Source data

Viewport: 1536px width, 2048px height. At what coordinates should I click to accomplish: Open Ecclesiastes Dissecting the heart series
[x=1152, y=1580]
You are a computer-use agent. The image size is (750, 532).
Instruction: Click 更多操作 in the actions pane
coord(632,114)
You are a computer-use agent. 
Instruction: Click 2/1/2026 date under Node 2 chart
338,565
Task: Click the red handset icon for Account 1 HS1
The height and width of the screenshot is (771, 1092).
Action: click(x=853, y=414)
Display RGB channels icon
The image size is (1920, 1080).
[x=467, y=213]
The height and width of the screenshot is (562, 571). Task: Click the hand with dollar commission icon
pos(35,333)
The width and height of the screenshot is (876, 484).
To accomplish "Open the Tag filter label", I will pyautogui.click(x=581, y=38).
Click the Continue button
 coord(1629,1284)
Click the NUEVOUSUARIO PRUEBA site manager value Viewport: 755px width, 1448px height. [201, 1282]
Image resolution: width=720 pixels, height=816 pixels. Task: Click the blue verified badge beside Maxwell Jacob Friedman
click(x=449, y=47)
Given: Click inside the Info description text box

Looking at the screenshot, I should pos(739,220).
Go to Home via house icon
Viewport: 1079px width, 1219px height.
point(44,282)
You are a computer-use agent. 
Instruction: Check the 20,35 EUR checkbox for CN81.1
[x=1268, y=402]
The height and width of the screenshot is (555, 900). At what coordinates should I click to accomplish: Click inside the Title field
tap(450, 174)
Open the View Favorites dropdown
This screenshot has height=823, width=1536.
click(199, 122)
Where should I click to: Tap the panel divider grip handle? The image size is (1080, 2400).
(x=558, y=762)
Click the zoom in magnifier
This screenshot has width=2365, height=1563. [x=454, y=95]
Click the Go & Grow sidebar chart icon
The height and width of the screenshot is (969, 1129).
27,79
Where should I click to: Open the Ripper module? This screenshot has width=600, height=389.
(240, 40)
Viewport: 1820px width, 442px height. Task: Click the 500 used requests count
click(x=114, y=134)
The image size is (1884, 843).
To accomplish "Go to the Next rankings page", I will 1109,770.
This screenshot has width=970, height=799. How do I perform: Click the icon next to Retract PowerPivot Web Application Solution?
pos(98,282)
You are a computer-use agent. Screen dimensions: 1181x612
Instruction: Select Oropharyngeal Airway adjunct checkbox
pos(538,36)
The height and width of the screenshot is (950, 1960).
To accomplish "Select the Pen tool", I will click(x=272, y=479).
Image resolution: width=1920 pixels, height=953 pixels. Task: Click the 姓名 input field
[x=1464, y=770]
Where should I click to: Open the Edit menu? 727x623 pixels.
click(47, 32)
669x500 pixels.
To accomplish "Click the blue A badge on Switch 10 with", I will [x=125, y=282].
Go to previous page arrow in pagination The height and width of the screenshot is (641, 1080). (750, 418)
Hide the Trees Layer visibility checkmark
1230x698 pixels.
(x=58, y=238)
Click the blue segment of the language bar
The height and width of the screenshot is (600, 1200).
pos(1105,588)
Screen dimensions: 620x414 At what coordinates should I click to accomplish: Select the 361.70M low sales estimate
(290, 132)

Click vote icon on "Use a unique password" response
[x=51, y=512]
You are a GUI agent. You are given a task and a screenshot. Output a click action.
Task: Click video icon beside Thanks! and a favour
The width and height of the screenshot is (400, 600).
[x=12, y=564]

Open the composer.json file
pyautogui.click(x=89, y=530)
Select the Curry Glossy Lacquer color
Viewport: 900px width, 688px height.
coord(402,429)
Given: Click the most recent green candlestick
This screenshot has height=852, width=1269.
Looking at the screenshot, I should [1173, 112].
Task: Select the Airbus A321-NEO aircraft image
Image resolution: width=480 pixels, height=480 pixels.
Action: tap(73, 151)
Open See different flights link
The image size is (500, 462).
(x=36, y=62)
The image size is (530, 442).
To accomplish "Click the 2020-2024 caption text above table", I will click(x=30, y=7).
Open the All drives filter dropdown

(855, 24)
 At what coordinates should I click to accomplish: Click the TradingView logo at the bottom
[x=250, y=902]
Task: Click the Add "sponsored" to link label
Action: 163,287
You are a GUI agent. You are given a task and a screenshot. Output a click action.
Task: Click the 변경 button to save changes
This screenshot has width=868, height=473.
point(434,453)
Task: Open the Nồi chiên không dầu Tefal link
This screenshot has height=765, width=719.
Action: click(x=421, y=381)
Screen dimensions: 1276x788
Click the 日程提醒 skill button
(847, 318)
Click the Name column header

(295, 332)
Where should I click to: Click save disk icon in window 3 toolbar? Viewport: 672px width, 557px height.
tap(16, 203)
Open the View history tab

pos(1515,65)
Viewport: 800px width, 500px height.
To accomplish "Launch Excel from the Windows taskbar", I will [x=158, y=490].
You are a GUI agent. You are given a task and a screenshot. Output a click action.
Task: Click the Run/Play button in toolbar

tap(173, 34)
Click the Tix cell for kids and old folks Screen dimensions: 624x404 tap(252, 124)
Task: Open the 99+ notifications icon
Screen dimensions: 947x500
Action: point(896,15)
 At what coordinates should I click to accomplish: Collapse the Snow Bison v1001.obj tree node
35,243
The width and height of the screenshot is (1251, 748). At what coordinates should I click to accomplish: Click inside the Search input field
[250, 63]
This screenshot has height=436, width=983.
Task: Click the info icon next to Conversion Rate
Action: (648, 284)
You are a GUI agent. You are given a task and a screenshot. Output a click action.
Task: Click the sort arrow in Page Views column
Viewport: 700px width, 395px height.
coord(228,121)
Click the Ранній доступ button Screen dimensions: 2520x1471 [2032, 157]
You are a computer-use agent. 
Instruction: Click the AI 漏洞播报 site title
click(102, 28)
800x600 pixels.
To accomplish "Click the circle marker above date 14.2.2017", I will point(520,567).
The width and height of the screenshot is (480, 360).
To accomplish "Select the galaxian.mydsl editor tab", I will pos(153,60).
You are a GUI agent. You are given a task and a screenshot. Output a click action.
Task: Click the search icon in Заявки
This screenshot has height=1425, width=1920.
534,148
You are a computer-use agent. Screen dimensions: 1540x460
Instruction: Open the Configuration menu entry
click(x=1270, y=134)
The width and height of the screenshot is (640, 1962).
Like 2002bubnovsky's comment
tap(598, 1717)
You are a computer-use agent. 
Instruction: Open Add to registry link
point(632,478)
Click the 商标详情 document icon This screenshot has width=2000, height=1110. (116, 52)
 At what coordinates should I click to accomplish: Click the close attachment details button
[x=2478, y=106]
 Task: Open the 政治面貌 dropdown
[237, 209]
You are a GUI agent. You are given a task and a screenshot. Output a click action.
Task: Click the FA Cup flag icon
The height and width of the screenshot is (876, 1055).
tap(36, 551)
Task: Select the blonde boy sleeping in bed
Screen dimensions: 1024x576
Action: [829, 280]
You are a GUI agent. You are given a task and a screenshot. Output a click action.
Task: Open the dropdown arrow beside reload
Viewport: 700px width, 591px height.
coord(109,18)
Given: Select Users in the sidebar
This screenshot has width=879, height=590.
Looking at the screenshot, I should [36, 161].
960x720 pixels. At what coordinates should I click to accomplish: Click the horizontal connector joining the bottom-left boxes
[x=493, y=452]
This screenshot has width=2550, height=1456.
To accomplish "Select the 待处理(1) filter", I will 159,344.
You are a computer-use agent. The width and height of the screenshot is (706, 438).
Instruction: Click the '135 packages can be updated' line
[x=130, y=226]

Aim of the exercise
Copy out the data above, starting at its first line and ending with the line that contains "[x=467, y=213]". Include both of those lines and keep every line unchanged.

Result of the task
Viewport: 1536px width, 2048px height. At what coordinates should I click to accomplish: Open Ecclesiastes Dissecting the heart series
[x=1152, y=1580]
You are a computer-use agent. The image size is (750, 532).
Instruction: Click 更多操作 in the actions pane
coord(632,114)
You are a computer-use agent. 
Instruction: Click 2/1/2026 date under Node 2 chart
338,565
Task: Click the red handset icon for Account 1 HS1
The height and width of the screenshot is (771, 1092).
Action: click(x=853, y=414)
Display RGB channels icon
The image size is (1920, 1080).
[x=467, y=213]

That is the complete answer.